-- EXERCISE --
The expected output is a verbatim reprint of the lines from the beginning of the data that follows through the line that contains "Given: Expand the Bump Maps folder".

#### DATA FOR THE TASK

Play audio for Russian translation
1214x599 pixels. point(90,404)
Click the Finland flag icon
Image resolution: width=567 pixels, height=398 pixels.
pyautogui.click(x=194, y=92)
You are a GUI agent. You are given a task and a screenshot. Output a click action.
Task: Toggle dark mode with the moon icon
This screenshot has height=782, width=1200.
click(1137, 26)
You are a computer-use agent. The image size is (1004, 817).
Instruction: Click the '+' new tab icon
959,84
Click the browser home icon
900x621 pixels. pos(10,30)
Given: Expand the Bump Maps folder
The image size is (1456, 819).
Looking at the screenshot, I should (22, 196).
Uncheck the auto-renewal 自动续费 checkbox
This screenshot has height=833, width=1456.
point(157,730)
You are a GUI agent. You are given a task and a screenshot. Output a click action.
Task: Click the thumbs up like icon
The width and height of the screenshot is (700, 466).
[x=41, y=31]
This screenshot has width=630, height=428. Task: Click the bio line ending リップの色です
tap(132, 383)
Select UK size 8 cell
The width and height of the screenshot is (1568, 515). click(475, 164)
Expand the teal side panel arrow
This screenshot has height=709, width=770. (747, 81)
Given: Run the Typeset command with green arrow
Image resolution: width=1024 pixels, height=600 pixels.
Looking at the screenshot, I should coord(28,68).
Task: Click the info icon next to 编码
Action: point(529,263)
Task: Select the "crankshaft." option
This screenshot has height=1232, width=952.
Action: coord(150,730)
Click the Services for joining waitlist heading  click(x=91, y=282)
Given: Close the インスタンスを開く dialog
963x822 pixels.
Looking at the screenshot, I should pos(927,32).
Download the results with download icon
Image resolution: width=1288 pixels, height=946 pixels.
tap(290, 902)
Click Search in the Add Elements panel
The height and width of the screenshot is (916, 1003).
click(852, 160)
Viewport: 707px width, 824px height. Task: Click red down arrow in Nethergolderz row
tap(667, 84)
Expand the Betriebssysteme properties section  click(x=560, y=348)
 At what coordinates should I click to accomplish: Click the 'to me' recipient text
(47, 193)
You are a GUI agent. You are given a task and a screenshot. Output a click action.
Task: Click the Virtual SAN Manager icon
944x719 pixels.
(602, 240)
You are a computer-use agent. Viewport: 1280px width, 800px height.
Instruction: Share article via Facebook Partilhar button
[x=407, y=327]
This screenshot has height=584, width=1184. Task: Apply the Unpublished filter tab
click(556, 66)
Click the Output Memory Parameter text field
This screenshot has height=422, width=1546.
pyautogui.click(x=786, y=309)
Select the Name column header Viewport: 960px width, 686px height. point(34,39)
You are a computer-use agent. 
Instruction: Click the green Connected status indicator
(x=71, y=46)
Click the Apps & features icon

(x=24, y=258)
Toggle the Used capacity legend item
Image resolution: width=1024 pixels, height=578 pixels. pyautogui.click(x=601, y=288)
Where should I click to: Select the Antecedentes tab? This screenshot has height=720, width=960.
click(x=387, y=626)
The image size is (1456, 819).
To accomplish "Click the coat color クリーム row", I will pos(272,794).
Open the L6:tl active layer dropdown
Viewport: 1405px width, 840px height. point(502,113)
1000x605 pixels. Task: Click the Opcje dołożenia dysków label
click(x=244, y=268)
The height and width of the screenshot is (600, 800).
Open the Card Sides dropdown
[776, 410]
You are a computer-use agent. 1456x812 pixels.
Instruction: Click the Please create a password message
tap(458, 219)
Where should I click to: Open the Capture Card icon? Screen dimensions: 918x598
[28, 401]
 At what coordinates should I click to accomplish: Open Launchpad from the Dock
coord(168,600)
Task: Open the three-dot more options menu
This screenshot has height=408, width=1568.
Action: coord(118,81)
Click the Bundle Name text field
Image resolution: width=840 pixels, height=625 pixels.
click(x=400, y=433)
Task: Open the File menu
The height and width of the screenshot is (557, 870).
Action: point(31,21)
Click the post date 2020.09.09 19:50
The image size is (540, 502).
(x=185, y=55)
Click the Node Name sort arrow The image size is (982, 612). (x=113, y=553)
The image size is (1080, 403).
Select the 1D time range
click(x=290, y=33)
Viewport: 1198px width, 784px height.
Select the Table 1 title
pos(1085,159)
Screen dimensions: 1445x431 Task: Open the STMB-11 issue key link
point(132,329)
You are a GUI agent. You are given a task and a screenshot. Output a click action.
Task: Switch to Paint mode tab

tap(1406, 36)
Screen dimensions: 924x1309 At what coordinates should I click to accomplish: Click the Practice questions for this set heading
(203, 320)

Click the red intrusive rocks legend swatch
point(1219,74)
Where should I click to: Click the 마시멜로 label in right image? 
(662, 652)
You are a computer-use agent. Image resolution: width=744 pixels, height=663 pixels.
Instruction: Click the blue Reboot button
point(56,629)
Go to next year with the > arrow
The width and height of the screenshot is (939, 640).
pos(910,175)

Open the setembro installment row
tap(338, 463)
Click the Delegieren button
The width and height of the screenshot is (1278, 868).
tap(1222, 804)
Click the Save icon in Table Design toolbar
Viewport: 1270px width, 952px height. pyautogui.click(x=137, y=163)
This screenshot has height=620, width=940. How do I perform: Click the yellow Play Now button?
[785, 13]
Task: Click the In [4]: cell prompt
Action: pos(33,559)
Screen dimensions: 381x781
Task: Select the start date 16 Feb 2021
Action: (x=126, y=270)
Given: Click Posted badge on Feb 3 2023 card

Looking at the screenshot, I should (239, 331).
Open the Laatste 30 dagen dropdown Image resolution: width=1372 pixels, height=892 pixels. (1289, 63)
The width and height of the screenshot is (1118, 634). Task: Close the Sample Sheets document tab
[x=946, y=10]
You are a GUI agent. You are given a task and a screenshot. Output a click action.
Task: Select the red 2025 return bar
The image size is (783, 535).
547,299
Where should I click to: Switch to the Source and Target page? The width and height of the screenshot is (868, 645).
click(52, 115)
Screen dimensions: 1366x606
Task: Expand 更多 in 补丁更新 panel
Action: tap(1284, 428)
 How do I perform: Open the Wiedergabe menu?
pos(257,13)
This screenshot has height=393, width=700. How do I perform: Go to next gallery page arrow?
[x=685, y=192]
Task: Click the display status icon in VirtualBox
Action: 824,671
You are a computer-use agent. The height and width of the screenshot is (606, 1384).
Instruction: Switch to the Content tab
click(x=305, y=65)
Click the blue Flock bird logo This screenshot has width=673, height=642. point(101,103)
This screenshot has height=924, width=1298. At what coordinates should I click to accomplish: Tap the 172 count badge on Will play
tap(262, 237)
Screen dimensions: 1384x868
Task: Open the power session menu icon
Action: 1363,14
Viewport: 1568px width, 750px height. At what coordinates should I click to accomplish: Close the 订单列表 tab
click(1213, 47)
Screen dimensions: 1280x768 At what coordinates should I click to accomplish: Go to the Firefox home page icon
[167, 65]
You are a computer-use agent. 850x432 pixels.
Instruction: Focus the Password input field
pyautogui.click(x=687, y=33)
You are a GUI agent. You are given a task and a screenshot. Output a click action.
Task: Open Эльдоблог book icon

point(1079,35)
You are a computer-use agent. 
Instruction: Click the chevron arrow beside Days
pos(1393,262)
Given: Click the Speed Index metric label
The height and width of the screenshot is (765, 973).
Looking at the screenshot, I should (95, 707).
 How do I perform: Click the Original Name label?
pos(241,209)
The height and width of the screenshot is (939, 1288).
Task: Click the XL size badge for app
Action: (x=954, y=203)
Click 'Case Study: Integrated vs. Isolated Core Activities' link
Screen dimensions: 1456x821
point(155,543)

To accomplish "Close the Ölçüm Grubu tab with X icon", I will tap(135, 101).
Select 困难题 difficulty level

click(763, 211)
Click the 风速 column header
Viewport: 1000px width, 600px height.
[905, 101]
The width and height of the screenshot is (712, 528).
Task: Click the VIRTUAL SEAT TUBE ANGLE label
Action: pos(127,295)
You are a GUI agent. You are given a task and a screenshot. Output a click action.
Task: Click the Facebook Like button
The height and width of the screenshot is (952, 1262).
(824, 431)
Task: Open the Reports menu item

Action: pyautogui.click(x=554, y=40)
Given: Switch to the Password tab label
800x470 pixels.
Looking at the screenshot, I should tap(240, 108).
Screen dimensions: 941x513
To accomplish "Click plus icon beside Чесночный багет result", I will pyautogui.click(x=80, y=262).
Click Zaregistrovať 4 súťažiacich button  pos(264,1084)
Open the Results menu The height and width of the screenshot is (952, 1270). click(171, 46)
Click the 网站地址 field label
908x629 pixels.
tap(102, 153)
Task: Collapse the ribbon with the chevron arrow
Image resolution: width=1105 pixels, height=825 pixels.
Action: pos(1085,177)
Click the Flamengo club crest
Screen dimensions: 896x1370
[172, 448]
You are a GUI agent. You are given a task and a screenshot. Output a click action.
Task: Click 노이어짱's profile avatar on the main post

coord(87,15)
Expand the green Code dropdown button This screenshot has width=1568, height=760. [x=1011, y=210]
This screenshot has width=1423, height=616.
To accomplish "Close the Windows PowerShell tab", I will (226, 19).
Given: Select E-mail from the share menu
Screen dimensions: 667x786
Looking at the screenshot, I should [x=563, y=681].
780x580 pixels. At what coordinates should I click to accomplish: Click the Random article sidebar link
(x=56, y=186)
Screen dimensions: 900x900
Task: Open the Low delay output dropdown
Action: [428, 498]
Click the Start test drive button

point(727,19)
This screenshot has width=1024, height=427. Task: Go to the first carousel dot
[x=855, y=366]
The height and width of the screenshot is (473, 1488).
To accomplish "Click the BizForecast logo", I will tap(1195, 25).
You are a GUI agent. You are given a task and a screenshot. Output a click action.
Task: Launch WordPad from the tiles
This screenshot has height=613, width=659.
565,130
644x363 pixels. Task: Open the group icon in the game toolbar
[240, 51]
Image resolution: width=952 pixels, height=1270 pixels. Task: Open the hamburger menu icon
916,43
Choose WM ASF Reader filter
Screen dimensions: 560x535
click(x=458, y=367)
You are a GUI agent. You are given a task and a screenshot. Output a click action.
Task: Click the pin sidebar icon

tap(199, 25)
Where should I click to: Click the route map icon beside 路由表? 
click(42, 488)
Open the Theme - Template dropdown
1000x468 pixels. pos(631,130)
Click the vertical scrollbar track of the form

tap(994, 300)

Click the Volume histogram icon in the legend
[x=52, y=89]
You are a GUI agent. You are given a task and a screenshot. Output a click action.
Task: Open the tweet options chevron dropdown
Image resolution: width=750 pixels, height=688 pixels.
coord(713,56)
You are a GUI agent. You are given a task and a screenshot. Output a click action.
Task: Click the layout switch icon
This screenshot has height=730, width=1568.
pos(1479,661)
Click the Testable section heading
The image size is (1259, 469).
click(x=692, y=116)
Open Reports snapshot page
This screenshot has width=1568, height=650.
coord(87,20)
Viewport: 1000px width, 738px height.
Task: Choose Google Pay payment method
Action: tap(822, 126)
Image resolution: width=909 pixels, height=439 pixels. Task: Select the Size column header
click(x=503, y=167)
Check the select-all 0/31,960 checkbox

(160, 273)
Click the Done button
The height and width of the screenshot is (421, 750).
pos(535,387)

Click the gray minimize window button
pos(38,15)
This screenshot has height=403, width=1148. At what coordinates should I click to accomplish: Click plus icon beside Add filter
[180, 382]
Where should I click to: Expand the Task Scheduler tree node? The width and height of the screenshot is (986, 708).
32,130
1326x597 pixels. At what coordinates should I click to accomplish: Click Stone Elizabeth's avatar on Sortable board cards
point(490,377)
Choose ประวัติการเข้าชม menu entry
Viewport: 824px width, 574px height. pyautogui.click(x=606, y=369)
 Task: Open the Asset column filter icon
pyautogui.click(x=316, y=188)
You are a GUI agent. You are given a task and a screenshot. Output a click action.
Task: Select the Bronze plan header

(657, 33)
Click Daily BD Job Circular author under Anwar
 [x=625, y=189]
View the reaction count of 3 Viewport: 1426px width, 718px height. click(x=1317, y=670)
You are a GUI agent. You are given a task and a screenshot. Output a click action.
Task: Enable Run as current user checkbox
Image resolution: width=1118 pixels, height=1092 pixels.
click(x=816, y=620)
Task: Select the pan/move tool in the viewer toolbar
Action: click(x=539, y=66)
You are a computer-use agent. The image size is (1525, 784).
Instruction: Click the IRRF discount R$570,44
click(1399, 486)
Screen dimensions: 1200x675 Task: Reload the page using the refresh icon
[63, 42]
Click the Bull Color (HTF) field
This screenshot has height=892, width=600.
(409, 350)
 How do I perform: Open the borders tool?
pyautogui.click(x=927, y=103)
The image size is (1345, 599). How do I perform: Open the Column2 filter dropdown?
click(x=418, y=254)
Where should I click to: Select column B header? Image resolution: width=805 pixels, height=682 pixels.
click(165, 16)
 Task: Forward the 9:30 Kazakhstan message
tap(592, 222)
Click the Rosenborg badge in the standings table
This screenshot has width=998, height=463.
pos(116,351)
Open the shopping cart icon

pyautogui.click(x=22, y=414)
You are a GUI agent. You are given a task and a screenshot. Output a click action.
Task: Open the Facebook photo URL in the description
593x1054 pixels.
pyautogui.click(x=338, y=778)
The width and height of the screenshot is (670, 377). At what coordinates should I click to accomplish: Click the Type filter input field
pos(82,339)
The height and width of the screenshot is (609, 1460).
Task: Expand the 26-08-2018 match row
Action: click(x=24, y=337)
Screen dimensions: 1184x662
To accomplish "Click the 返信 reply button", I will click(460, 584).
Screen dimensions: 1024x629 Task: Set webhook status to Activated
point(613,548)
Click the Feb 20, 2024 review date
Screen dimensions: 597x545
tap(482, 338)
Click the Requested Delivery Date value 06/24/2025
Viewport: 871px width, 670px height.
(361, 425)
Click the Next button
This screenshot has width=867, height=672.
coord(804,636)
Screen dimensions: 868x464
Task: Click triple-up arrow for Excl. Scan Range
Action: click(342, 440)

########

-- SOLVED PROBLEM --
Play audio for Russian translation
1214x599 pixels. point(90,404)
Click the Finland flag icon
Image resolution: width=567 pixels, height=398 pixels.
pyautogui.click(x=194, y=92)
You are a GUI agent. You are given a task and a screenshot. Output a click action.
Task: Toggle dark mode with the moon icon
This screenshot has height=782, width=1200.
click(1137, 26)
You are a computer-use agent. The image size is (1004, 817).
Instruction: Click the '+' new tab icon
959,84
Click the browser home icon
900x621 pixels. pos(10,30)
Given: Expand the Bump Maps folder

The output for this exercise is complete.